C’est officiel. Le président angolais, João Lourenço, a donné à son homologue burundais, Evariste Ndayishimiye, le baton de commandement de la présidence tournante de l’Union africaine (UA). La cérémonie s’est déroulée ce samedi 14 février à Addis-Abeba, en Éthiopie, en marge du 39e Sommet des Chefs d’État et de gouvernement de cette organisation panafricaine.
L’instant a quelques choses d’historique. Devant de dizaines de chefs d’État et de délégations ministérielles, João Lourenço a cédé à Evariste Ndayishimiye son fauteuil de président en exercice de l’Union africaine après une année marquée par une diplomatie régionale active.
Dans son discours d’adieu, le président angolais n’a pas manqué de rappeler les chantiers herculéens qui attendent le continent. Lourenço a insisté sur la nécessité de transformer le « capital humain » africain et de briser les chaînes de l’exportation brute des matières premières.
Pour lui, l’avenir de l’Afrique passe impérativement par l’industrialisation locale : transformer les matières premières sur le sol africain pour enfin capter la valeur ajoutée qui échappe encore trop souvent au continent.
Des solutions africaines aux problèmes africains
Passant le flambeau à Evariste Ndayishimiye, João Lourenço a encouragé son successeur à s’investir dans la recherche des solutions africaines pour « rompre définitivement au cycle de sous-développement.»
« Je sais que chaque nation africaine compte sur vous avec un espoir renouvelé de vous voir poursuivre dynamiquement les programmes que nous avons décrits, mais je suis convaincu que chacun de nos pays ne négociera pas d’efforts pour vous soutenir et apporter des contributions essentielles au succès de votre mission », a déclaré le président Lourenço.
Le baptême du feu : le dossier sécuritaire en RDC
Si le passage de témoin s’est fait sous les applaudissements, la mission qui attend le nouveau président de l’UA est loin d’être un long fleuve tranquille.
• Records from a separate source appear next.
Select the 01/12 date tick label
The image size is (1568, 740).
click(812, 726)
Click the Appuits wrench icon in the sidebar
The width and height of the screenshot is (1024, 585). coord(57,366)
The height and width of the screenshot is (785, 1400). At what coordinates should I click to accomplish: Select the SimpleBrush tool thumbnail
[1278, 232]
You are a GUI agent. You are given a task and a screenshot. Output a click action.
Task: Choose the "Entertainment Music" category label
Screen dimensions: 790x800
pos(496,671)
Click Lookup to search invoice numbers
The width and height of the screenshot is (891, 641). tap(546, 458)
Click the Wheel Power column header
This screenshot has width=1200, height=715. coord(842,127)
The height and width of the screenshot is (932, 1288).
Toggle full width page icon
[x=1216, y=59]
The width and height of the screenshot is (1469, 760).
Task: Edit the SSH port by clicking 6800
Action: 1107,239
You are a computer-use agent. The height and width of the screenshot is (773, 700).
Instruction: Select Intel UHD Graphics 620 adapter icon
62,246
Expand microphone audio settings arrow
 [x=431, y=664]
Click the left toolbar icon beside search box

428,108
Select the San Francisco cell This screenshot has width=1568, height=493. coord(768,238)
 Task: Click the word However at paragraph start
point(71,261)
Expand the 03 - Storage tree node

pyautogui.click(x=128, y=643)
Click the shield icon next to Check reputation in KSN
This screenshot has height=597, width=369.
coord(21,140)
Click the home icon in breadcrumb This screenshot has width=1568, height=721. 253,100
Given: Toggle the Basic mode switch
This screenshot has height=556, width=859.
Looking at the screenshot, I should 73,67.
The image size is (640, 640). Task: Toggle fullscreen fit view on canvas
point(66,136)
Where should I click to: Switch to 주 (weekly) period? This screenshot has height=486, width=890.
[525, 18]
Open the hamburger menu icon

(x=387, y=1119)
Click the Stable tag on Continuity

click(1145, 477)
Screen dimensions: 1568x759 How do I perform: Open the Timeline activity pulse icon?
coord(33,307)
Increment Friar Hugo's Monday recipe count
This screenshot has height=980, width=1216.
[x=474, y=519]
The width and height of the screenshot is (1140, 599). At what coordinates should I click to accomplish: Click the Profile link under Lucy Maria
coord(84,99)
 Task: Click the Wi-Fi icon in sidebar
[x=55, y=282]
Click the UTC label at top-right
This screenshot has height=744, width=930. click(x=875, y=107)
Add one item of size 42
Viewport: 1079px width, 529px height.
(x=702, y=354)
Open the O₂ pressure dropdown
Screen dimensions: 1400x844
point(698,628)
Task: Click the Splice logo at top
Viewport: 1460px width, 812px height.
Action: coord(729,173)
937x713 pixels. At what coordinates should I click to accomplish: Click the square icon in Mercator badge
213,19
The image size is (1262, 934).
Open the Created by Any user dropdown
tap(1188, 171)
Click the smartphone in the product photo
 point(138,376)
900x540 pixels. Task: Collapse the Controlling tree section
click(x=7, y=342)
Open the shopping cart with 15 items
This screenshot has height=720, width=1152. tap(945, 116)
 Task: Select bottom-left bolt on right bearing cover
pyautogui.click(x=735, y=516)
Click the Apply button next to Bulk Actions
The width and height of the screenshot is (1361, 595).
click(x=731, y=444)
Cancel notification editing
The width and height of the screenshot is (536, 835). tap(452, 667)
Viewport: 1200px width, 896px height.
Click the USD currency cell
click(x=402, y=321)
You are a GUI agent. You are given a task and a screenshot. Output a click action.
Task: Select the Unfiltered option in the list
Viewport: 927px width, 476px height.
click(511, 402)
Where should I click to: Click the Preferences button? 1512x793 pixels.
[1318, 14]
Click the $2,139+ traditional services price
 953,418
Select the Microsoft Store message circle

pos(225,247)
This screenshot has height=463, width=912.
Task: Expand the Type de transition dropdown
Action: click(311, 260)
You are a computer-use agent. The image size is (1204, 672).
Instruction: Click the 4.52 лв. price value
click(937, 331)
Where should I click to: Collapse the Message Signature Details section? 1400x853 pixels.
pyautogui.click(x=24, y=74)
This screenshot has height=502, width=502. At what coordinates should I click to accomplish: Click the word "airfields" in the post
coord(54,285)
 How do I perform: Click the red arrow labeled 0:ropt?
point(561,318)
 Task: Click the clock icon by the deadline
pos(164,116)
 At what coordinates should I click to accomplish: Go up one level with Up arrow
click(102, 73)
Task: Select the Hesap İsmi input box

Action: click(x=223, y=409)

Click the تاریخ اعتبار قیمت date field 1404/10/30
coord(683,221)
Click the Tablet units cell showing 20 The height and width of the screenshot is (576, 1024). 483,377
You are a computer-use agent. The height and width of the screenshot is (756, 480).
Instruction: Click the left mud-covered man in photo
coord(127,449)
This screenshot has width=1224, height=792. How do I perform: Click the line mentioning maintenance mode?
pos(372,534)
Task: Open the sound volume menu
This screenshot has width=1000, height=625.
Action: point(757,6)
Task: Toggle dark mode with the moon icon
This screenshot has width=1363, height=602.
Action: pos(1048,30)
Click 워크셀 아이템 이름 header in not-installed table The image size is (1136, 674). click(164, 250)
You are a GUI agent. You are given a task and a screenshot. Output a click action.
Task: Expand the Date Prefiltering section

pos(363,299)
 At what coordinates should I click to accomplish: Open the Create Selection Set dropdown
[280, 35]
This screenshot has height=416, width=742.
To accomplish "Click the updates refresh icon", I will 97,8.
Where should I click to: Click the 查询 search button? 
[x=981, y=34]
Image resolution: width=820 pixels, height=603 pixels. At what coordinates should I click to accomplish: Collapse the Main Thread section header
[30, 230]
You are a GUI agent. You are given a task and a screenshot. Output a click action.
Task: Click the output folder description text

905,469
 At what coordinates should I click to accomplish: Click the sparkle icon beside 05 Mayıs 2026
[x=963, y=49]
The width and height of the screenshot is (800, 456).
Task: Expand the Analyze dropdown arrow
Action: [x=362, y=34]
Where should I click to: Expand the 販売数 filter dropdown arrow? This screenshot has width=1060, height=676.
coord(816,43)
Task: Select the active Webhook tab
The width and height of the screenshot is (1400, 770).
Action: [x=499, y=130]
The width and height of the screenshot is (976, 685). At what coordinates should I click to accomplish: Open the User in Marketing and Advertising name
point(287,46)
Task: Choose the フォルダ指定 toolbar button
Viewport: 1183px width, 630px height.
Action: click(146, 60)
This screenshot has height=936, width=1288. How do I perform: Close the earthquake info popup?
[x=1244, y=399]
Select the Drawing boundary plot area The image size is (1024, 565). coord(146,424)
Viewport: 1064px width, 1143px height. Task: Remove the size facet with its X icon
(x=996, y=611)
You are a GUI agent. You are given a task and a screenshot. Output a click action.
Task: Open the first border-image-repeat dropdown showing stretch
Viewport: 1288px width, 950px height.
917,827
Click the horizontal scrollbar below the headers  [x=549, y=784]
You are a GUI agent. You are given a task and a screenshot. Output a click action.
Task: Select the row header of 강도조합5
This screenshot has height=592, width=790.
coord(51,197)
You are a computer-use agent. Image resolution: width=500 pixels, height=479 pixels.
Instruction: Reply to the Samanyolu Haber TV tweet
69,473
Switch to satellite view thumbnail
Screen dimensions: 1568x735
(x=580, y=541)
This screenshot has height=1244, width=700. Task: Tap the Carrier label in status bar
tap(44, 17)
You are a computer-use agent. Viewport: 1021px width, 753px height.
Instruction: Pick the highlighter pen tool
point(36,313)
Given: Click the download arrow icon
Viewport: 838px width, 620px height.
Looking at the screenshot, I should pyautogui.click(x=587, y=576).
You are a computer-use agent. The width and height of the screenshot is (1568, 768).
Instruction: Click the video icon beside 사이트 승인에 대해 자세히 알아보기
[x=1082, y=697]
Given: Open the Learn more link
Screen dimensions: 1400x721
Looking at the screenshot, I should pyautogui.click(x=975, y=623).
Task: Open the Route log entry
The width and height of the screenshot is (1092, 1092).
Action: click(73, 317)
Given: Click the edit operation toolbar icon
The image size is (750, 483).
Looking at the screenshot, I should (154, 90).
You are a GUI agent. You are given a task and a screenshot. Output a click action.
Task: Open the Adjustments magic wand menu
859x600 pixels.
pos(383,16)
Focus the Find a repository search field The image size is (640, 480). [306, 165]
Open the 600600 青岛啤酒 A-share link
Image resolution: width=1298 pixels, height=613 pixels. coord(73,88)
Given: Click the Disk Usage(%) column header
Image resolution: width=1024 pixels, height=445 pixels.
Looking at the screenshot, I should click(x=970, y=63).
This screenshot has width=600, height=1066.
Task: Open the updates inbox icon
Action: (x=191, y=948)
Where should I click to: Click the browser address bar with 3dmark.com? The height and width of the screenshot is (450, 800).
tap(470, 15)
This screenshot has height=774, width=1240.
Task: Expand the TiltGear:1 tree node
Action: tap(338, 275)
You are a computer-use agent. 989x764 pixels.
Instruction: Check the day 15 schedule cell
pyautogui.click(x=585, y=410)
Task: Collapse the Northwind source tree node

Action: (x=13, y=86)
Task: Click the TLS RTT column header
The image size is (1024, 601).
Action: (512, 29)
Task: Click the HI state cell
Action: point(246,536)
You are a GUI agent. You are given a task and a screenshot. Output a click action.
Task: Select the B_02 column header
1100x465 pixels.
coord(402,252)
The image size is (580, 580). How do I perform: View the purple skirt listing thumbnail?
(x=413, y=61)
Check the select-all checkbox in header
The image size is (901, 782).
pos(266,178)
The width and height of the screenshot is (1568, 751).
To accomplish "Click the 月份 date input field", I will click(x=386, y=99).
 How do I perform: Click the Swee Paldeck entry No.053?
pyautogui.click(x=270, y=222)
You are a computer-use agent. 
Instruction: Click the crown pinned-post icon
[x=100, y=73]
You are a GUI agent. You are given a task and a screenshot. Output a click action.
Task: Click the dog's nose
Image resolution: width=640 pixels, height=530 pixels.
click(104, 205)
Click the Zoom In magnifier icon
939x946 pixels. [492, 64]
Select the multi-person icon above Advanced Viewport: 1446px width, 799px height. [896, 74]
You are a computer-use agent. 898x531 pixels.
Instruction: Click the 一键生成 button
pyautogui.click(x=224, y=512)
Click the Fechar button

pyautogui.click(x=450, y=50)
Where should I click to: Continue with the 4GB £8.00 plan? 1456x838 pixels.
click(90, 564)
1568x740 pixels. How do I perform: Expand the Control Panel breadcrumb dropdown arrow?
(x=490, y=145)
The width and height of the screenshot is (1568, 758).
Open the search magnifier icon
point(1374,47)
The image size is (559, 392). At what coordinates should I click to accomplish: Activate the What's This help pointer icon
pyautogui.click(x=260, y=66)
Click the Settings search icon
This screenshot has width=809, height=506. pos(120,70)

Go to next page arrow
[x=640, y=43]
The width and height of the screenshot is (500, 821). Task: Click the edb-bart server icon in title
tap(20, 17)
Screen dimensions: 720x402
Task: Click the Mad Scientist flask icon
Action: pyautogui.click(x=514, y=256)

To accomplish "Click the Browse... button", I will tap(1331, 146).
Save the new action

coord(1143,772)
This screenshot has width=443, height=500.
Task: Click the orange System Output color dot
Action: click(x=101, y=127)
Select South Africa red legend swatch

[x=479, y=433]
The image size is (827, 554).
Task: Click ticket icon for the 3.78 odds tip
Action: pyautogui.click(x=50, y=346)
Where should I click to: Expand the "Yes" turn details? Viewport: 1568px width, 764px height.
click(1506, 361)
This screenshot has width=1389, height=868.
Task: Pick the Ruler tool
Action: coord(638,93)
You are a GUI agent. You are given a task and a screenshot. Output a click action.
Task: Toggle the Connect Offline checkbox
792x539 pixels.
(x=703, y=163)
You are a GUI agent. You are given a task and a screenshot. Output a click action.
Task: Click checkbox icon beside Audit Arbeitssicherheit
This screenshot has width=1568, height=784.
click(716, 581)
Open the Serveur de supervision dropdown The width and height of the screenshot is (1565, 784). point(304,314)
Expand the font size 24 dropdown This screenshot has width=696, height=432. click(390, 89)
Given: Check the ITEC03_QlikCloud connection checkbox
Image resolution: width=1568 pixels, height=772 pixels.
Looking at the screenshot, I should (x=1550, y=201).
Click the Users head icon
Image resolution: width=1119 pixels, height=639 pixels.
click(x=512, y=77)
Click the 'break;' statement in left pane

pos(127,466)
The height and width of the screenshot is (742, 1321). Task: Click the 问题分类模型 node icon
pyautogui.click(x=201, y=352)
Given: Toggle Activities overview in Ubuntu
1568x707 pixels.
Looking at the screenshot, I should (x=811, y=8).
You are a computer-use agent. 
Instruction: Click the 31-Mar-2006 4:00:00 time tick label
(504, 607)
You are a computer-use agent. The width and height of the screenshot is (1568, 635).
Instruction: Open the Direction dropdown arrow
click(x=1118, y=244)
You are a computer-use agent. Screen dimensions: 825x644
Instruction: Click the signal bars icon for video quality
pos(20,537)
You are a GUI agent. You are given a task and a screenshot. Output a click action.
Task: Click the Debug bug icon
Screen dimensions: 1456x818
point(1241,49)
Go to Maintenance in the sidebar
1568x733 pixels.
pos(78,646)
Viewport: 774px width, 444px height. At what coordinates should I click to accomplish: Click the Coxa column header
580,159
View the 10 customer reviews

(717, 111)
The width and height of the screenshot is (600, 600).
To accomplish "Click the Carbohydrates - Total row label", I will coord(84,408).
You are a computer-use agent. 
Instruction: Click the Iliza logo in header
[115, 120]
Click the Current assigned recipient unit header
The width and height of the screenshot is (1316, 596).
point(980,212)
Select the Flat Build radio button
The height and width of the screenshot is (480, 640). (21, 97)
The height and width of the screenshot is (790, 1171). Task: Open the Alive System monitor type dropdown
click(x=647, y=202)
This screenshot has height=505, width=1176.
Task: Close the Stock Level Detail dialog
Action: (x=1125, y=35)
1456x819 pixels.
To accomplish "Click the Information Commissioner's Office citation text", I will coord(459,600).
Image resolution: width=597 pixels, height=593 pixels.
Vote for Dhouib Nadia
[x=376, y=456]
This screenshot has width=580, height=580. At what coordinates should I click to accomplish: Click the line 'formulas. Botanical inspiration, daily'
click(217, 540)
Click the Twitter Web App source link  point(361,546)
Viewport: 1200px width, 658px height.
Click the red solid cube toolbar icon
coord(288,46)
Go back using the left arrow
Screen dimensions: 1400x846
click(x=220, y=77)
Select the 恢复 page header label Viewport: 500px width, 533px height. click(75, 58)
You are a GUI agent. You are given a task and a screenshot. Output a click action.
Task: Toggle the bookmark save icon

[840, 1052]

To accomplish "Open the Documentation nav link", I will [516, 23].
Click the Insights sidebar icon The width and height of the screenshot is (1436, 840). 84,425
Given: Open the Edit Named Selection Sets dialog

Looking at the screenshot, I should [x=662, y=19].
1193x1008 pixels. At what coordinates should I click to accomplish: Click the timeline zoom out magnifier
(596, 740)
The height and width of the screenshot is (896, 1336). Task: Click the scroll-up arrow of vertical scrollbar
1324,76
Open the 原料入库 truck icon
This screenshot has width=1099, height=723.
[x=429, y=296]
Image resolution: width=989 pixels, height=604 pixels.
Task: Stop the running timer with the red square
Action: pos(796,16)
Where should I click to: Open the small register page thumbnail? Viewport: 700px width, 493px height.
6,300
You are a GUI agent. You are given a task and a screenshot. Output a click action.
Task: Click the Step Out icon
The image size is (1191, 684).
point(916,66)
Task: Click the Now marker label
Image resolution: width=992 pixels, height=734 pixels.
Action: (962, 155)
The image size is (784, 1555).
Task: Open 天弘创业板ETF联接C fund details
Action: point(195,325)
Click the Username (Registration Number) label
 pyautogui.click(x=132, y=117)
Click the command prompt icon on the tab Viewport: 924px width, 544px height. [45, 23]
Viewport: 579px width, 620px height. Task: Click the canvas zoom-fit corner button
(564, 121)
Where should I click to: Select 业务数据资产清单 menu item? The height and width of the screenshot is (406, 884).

Evariste Ndayishimiye prend ses fonctions dans un climat de tension extrême dans la région des Grands Lacs.
Le dossier prioritaire sur sa table reste sans surprise la crise sécuritaire dans l’Est de la République démocratique du Congo (RDC). Alors que les combats se poursuivent, le nouveau président en exercice devra user de toute son influence pour relancer les processus de paix et stabiliser une région martyrisée par des décennies de conflits.
Le Burundi, déjà impliqué militairement dans certains mécanismes régionaux, se retrouve désormais au cœur du jeu diplomatique continental pour les douze prochains mois.